Le ministère de l’Industrie et des Mines (MIM) a présenté au gouvernement un projet de révision de la Loi d’orientation sur le développement de la Petite et moyenne entreprise (PME). Le texte, dont TSA a obtenu une copie, vise à revoir le dispositif de soutien à la PME, en prenant en compte les attentes des acteurs concernés et en réactualisant la définition de cette catégorie d’entreprises.
Constat d’échec : une réaction attendue
Dans l’exposé des motifs, le département de Bouchouareb estime que « le diagnostic opéré fait ressortir que les résultats obtenus n’ont pas permis l’atteinte des objectifs fixés par les pouvoirs publics ». À ce titre, l’Agence nationale de développement de la PME (ANDPME) est largement sous-dimensionnée et n’est pas équipée pour remplir les missions qui lui sont attribuées. Par exemple, « l’objectif démesuré et hors de portée » du programme national de mise à niveau de 20 000 PME à la fin 2014 n’a pas porté ses fruits, au vu des « capacités d’intervention limitées de l’ANDPME », indique le texte.

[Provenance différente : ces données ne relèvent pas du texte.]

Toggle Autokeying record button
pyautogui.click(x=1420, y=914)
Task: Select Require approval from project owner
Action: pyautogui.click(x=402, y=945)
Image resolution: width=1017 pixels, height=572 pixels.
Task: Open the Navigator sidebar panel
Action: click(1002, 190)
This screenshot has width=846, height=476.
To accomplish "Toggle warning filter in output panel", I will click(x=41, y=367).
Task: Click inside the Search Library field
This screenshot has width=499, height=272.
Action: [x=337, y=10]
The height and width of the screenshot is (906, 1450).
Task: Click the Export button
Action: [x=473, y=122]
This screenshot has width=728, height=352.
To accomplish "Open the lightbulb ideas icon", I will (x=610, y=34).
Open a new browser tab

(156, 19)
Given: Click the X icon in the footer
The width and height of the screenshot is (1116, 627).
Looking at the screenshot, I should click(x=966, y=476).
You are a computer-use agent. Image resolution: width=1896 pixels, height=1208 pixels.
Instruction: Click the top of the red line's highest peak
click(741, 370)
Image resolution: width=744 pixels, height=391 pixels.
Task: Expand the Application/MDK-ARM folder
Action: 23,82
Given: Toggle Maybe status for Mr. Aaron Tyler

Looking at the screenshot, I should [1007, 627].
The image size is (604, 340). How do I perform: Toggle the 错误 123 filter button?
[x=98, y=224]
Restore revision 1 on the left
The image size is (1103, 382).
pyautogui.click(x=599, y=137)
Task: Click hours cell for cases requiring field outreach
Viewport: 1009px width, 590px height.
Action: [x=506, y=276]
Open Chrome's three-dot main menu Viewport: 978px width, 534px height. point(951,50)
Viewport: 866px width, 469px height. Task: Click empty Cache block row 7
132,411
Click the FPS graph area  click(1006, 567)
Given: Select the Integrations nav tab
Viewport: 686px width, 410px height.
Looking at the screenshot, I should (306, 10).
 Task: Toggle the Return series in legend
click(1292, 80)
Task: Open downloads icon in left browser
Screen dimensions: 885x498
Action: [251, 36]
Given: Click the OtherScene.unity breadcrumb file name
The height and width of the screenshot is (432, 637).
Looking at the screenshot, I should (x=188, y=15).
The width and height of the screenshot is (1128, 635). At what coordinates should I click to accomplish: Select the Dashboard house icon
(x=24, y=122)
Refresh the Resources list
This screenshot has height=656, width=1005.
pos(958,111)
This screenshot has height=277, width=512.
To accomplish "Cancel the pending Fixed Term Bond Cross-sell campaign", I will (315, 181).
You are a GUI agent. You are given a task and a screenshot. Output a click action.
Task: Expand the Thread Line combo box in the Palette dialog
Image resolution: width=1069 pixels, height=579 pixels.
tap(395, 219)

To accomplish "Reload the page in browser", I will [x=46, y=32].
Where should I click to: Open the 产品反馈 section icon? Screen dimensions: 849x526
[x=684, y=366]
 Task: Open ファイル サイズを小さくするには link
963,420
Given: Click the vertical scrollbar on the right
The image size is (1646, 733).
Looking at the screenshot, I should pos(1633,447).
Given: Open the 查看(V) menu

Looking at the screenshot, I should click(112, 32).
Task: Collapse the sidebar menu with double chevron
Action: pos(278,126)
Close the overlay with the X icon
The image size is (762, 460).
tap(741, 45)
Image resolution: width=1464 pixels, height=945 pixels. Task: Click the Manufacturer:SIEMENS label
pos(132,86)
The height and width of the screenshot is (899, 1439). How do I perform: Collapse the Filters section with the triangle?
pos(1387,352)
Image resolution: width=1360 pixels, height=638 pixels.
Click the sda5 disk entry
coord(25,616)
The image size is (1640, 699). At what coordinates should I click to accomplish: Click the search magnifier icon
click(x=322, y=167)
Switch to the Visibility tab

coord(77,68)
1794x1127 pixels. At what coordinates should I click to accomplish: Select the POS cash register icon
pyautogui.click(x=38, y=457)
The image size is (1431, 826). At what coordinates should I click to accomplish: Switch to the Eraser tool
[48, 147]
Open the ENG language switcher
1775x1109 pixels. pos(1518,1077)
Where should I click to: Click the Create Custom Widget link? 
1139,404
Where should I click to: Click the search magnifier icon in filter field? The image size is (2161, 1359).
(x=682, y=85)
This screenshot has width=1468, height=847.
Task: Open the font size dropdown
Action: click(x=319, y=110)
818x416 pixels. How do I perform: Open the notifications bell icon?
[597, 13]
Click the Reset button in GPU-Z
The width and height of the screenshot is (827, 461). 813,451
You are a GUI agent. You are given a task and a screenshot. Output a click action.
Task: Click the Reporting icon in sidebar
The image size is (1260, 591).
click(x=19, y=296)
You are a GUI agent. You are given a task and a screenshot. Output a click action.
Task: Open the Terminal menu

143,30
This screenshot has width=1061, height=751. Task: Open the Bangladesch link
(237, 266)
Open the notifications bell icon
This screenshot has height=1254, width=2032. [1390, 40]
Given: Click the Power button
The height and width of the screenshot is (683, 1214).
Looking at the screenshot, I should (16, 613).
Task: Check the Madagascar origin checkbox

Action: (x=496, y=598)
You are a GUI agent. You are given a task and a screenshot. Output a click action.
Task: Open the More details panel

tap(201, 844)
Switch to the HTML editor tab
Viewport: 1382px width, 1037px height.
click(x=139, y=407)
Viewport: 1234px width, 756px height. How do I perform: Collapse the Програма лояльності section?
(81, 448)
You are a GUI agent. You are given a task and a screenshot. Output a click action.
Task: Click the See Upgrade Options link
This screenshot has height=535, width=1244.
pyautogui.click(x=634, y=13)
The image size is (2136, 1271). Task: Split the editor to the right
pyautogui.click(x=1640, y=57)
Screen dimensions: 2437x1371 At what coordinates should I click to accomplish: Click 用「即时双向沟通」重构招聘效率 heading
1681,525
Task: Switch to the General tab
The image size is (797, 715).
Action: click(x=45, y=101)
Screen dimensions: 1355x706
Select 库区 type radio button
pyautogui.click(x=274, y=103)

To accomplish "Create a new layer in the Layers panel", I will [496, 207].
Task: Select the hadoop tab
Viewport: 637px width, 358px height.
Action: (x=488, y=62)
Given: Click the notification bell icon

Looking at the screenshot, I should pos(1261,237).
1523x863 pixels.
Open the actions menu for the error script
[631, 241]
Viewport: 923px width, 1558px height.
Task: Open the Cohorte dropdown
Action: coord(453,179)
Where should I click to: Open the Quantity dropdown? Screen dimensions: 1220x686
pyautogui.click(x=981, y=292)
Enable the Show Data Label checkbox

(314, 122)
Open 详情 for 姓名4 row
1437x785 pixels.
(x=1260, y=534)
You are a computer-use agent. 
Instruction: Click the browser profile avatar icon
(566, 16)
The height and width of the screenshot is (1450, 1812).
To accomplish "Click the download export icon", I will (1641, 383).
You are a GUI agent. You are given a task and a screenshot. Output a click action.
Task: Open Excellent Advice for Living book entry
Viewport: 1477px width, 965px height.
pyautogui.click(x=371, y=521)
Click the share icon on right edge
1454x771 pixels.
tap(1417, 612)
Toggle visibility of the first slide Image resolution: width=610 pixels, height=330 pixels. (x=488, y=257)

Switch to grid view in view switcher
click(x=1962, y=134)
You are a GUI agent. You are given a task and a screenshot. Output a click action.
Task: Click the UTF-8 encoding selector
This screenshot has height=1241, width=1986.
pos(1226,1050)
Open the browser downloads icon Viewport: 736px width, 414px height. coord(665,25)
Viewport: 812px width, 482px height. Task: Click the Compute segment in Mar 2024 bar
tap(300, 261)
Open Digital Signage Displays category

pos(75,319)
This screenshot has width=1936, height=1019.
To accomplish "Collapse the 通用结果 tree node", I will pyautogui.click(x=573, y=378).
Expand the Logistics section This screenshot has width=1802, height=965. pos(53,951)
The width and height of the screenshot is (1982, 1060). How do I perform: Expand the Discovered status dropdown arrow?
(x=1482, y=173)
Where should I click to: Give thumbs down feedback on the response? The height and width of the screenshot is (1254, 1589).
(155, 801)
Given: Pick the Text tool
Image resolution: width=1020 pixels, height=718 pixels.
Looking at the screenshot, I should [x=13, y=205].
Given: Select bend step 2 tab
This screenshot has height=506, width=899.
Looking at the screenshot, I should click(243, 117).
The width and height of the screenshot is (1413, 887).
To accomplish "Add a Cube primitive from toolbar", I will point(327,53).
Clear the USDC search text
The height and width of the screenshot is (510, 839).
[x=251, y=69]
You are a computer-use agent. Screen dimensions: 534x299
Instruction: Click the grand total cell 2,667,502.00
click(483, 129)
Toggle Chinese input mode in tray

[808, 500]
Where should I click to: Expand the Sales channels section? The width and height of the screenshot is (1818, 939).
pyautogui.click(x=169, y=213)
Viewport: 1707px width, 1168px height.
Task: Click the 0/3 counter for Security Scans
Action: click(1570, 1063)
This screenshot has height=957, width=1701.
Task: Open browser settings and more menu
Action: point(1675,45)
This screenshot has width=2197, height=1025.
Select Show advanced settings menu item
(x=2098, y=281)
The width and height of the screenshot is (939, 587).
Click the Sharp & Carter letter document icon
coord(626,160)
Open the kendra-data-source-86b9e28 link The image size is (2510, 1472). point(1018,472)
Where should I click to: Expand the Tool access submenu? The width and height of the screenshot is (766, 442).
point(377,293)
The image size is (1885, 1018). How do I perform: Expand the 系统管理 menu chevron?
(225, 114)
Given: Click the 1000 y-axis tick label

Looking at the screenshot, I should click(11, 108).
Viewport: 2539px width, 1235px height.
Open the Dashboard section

De ce fait, la nouvelle loi vise à modifier le rôle de cette agence « dont les missions statutaires doivent en faire l’instrument privilégié » pour le développement de la PME, selon la même source. Elle aura désormais le rôle de soutenir cette catégorie d’entreprises « allant de la création jusqu’à la sauvegarde de leurs activités », en répondant à trois objectifs principaux : « émergence, croissance, pérennisation », précise le texte. Il s’agira donc d’accompagner la PME tout au long de son cycle de développement, explique le ministère de l’Industrie et des Mines.
Des institutions financières dédiées
Sur le terrain, ce projet de loi permettra de doter l’ANDPME des moyens financiers nécessaires, à travers la création d’un « fonds national pour la promotion et la mise à niveau des PME, d’appui à l’investissement et de promotion de la compétitivité industrielle », selon le texte.
Par ailleurs, il s’agit de développer des « services et produits financiers en direction des PME », élargir les capacités du Fonds de garantie des crédits à la PME (FGAR) et mettre en place une « coordination (…) avec les banques et établissements financiers », explique le ministère.
Dans le même temps, le ministère en charge de la PME appelle à « prévoir la création de Fonds d’amorçage », afin de favoriser l’émergence de startups innovantes. Ces Fonds permettront de « pallier (…) le défaut de financement de la phase pré-création de l’entreprise », indique la même source.
Une approche sectorielle et régionale
La prochaine loi sur la PME vise à créer une « meilleure répartition géographique des PME », en misant sur les « avantages comparatifs » régionaux « par rapport à tel ou tel secteur ». En parallèle, la gestion des PME bénéficiera d’une décentralisation de la décision, à travers les démembrements de l’ANDPME notamment, précise le texte.
En outre, le ministère veut mettre en place une approche sectorielle, afin d’orienter le développement de PME et le mettre « en adéquation avec les besoins du marché ». À cet effet, il est prévu d’avantager les PME qui favoriseront une production de substitution à l’importation, toujours selon la même source.
Des avantages et dispositifs de soutien divers
Par ailleurs, les PME bénéficieront d’autres formes de soutien, notamment pour l’accès au foncier : une partie des zones et assiettes foncières industrielles seront réservées aux PME, par exemple.
Dans le même temps, elles devraient avoir une facilitation d’accès aux marchés publics, notamment à travers la sous-traitance. En effet, les cahiers des charges seront dotés « d’une clause de bonification en faveur des soumissionnaires faisant appel à la sous-traitance assurée par les PME », selon l’article 32.
Ce même article indique que « les contrats de prestation de services, d’études, de suivi et de réalisation d’équipements publics » auront également une clause « obligeant les partenaires cocontractants étrangers à recourir à la sous-traitance nationale. »
En fin de compte, l’esprit de la loi et l’exposé des motifs sont globalement encourageants. Reste à attendre les textes d’applications divers pour voir comment ces dispositions s’appliqueront et s’articuleront sur le terrain.